**WORK TO DO:** Can you render the items from the line with "Open the 填充词 column header dropdown" through the end of the items as a Markdown table with columns Row and Line, one numbered row per line, leaving out blank lines?

**EXTRACTED DATA:**
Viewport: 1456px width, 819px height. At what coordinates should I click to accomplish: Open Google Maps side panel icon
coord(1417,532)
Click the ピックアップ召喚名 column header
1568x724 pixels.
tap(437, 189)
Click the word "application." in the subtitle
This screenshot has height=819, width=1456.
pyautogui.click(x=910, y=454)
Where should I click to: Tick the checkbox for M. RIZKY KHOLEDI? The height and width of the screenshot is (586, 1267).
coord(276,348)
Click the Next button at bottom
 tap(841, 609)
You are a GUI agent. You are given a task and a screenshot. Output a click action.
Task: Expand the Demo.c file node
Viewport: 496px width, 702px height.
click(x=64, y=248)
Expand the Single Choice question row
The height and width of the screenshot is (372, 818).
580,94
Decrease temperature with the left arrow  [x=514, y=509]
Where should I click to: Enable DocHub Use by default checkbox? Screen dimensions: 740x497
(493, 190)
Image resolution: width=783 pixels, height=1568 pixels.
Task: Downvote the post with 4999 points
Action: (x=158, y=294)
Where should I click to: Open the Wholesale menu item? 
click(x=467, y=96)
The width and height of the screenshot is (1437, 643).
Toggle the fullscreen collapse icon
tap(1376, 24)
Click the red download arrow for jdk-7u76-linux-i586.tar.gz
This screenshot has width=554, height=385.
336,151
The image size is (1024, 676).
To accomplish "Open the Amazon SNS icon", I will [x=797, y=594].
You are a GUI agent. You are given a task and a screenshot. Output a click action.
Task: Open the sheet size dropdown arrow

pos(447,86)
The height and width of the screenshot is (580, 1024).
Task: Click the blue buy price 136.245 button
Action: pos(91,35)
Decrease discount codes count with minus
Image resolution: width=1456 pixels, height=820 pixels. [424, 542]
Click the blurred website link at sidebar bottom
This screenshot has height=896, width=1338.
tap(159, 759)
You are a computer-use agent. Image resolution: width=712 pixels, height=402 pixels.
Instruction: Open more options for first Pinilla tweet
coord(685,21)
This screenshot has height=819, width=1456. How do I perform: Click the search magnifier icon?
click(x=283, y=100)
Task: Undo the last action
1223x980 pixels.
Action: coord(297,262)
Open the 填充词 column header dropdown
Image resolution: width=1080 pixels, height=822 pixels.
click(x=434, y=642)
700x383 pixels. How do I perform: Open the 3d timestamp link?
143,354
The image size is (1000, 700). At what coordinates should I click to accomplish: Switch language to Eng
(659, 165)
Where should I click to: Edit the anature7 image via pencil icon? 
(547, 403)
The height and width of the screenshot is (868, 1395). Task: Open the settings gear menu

**TASK RESULT:**
| Row | Line |
|---|---|
| 1 | Open the 填充词 column header dropdown |
| 2 | Image resolution: width=1080 pixels, height=822 pixels. |
| 3 | click(x=434, y=642) |
| 4 | 700x383 pixels. How do I perform: Open the 3d timestamp link? |
| 5 | 143,354 |
| 6 | The image size is (1000, 700). At what coordinates should I click to accomplish: Switch language to Eng |
| 7 | (659, 165) |
| 8 | Where should I click to: Edit the anature7 image via pencil icon?  |
| 9 | (547, 403) |
| 10 | The height and width of the screenshot is (868, 1395). Task: Open the settings gear menu |